Return, word for word, every line from the one containing "Click the Bitvise xterm application icon" through the last line of the items, both ends included.

*Raw data:*
____
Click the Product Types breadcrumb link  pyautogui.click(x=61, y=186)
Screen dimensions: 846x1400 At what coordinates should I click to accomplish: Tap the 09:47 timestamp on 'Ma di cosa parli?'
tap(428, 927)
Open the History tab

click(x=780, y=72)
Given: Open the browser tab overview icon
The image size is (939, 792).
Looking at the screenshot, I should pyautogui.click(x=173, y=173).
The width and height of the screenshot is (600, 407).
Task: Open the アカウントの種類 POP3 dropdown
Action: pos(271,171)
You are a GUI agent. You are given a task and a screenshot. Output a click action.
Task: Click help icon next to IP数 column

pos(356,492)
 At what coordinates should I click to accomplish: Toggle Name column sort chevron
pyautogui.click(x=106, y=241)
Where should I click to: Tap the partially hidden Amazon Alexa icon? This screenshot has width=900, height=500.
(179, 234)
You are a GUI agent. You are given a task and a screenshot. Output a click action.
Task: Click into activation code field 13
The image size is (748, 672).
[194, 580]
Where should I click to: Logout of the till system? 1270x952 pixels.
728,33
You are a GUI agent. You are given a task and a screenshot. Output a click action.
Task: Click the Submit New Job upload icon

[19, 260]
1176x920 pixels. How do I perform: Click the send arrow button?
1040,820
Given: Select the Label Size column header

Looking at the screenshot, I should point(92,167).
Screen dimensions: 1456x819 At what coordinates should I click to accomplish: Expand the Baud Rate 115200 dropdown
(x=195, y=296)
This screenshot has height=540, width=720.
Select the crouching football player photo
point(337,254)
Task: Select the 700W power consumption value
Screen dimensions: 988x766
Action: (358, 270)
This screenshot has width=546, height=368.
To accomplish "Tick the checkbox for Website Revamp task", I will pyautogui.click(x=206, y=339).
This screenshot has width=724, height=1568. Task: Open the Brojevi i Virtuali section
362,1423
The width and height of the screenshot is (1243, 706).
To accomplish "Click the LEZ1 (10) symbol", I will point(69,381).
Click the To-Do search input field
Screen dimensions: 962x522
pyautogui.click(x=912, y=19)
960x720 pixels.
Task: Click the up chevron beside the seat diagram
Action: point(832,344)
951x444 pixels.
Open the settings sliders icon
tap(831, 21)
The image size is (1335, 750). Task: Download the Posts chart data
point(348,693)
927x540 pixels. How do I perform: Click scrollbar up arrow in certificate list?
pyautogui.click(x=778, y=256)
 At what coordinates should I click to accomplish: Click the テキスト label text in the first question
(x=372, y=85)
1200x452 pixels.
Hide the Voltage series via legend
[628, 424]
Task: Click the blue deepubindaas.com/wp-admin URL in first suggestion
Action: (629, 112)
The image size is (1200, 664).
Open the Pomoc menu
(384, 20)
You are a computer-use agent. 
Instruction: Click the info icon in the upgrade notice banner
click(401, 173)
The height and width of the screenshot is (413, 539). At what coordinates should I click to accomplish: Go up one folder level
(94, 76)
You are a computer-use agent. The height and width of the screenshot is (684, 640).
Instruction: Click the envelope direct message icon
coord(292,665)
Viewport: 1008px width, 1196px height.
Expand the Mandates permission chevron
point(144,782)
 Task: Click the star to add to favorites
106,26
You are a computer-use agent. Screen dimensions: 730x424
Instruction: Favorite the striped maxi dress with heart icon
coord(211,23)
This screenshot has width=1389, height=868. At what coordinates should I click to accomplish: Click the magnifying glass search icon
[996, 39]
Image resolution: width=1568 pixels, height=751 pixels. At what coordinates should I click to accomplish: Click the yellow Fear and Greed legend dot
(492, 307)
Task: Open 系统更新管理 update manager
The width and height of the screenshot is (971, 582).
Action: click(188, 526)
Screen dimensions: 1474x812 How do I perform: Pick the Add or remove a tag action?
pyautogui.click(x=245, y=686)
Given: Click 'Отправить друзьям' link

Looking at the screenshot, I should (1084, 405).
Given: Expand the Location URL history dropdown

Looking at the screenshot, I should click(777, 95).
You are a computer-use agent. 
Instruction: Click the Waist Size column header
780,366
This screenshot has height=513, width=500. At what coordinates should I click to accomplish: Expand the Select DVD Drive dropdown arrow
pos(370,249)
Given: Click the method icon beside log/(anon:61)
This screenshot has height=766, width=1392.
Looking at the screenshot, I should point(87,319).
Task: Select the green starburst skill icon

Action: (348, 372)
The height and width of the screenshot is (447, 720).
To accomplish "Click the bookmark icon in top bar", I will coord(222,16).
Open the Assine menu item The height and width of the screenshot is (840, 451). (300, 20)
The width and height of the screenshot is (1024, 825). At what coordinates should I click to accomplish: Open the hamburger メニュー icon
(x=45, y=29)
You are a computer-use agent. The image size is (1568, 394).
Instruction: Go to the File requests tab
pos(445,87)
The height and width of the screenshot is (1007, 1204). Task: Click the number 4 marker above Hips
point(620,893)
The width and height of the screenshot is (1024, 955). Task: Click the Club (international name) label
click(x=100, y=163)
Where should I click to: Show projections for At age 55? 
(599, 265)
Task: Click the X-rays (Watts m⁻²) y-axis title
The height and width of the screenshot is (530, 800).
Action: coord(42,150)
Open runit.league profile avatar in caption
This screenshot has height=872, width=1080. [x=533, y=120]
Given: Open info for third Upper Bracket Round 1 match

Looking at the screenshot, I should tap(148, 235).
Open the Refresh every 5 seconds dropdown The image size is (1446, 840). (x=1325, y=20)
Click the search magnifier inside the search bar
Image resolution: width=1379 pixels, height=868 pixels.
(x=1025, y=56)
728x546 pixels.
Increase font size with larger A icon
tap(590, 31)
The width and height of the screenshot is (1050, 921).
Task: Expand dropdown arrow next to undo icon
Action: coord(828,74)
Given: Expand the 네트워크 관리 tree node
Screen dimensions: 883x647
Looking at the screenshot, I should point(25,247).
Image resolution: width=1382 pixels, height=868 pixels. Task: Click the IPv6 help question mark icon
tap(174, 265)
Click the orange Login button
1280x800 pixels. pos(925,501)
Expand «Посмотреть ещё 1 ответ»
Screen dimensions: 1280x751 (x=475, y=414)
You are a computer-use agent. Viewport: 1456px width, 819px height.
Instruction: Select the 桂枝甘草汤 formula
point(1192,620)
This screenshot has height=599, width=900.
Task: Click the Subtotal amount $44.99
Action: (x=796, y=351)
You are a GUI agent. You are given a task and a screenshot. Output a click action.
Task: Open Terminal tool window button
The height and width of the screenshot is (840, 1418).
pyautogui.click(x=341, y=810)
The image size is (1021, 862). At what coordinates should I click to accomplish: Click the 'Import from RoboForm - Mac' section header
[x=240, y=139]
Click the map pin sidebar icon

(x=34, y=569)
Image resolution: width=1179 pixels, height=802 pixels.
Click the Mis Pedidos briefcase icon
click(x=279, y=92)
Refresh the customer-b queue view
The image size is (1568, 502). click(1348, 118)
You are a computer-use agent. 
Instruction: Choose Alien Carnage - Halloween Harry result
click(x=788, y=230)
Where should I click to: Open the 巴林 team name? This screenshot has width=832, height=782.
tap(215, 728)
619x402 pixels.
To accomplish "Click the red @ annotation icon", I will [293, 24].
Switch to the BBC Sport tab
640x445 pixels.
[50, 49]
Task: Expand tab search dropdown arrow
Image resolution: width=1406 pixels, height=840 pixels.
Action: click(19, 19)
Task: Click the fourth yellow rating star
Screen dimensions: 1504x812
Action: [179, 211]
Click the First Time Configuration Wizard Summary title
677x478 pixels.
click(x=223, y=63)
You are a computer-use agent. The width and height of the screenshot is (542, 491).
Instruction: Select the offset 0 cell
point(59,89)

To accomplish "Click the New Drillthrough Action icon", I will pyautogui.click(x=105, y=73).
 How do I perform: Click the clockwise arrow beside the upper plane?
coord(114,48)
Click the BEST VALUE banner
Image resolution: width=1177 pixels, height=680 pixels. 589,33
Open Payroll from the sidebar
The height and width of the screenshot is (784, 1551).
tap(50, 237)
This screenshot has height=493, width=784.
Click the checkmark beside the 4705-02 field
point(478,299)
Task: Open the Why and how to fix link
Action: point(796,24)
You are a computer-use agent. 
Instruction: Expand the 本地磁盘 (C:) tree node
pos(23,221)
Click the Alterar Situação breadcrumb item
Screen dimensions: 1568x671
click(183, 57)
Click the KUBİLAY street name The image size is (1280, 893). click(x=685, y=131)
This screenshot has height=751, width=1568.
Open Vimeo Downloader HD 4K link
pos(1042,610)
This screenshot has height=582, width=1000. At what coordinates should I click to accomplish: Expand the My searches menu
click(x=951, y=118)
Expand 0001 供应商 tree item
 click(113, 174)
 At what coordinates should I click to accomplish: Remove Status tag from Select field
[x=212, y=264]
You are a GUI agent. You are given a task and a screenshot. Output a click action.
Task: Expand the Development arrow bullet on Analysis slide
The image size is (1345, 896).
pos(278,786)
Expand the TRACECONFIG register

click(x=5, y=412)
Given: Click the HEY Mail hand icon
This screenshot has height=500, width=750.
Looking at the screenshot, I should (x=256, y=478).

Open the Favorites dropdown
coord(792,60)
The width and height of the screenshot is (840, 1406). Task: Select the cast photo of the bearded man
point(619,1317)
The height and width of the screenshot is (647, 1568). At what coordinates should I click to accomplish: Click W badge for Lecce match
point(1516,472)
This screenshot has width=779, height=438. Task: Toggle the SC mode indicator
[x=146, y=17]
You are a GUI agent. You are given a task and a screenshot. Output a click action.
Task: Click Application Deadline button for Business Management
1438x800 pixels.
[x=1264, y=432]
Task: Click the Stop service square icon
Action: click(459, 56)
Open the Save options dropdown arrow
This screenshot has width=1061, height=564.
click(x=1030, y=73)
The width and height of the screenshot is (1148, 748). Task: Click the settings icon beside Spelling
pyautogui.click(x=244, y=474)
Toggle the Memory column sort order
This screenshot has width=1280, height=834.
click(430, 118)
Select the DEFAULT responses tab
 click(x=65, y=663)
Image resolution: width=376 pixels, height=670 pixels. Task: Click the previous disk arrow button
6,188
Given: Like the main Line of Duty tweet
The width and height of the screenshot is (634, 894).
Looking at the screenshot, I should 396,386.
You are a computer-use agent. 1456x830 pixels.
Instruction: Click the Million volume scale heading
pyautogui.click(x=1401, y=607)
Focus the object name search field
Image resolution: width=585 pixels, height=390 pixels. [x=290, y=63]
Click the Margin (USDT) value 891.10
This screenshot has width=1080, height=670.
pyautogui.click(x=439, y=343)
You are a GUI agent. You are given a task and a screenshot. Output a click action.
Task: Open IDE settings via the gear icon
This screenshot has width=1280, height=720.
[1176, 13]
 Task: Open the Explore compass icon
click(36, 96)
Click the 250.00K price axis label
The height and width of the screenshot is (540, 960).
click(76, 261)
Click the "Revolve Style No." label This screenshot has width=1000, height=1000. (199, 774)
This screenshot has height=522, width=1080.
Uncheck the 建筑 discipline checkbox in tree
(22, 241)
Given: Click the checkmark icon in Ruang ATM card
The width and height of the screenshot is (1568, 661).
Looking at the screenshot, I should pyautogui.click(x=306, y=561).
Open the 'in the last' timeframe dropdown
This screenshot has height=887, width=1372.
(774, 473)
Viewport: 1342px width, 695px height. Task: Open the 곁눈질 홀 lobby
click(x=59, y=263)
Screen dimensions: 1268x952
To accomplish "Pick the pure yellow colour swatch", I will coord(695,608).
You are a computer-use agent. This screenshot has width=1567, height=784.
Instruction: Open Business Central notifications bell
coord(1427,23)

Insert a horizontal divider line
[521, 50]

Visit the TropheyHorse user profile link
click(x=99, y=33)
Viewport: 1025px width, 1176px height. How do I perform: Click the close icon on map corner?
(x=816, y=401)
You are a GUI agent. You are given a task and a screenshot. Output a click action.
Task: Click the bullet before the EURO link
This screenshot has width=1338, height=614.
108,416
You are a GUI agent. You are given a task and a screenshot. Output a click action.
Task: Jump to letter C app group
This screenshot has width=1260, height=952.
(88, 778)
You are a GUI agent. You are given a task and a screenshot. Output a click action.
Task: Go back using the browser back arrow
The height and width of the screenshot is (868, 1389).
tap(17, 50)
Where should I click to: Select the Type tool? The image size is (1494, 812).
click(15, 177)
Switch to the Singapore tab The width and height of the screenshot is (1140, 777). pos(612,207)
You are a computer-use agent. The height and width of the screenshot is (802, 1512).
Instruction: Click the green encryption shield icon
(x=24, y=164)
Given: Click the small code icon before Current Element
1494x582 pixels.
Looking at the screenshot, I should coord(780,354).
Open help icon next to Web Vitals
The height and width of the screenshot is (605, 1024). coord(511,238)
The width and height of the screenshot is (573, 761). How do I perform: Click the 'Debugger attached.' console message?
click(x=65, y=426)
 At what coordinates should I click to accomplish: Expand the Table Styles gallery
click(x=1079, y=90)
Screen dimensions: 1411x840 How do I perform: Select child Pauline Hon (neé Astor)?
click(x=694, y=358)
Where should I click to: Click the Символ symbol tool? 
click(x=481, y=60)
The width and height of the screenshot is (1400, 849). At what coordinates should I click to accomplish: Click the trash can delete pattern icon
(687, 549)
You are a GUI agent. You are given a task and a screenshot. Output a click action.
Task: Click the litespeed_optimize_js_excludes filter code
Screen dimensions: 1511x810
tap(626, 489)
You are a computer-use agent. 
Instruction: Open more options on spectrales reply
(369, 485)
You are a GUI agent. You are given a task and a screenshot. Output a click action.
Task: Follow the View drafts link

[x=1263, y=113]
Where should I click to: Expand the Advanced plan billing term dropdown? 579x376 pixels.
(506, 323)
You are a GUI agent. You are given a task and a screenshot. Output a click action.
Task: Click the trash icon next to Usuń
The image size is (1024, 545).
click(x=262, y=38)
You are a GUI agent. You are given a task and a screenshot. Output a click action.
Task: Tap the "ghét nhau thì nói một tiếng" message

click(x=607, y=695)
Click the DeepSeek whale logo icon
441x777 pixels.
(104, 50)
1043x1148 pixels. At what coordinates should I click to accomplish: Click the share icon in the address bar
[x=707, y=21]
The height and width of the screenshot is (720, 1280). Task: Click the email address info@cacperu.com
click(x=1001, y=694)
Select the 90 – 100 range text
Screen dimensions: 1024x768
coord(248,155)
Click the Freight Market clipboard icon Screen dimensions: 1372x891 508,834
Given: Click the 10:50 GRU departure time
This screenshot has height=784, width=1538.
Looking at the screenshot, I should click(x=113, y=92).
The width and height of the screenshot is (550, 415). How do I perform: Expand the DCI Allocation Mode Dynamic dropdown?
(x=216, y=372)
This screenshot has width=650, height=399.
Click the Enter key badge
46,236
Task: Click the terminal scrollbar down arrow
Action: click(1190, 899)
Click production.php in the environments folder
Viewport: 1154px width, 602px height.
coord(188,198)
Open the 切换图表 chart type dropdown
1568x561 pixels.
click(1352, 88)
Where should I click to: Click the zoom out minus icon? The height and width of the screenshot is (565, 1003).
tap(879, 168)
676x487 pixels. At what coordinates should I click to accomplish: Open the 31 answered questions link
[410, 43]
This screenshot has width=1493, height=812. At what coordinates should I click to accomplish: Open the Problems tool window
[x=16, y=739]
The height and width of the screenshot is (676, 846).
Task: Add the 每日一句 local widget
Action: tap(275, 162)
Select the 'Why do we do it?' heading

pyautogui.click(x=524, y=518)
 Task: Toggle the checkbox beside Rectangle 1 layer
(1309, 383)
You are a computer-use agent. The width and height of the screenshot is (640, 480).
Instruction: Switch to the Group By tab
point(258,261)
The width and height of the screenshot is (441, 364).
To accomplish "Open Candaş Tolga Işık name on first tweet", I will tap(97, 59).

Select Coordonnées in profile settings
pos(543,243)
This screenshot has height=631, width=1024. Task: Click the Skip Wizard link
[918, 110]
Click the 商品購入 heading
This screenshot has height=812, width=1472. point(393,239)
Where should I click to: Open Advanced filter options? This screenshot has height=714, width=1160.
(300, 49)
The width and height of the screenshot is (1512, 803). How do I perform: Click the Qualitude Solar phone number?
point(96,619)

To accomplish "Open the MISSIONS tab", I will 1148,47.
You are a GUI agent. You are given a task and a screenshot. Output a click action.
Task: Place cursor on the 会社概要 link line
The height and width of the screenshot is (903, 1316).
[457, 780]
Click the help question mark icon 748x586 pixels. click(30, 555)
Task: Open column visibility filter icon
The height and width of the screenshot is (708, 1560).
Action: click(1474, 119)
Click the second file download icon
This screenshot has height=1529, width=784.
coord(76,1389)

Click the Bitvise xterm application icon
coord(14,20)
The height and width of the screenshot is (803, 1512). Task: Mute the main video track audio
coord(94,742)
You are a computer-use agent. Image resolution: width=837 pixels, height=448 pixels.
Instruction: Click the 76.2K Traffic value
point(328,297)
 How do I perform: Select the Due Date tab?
____
*Exercise response:*
Click the Bitvise xterm application icon
coord(14,20)
The height and width of the screenshot is (803, 1512). Task: Mute the main video track audio
coord(94,742)
You are a computer-use agent. Image resolution: width=837 pixels, height=448 pixels.
Instruction: Click the 76.2K Traffic value
point(328,297)
 How do I perform: Select the Due Date tab?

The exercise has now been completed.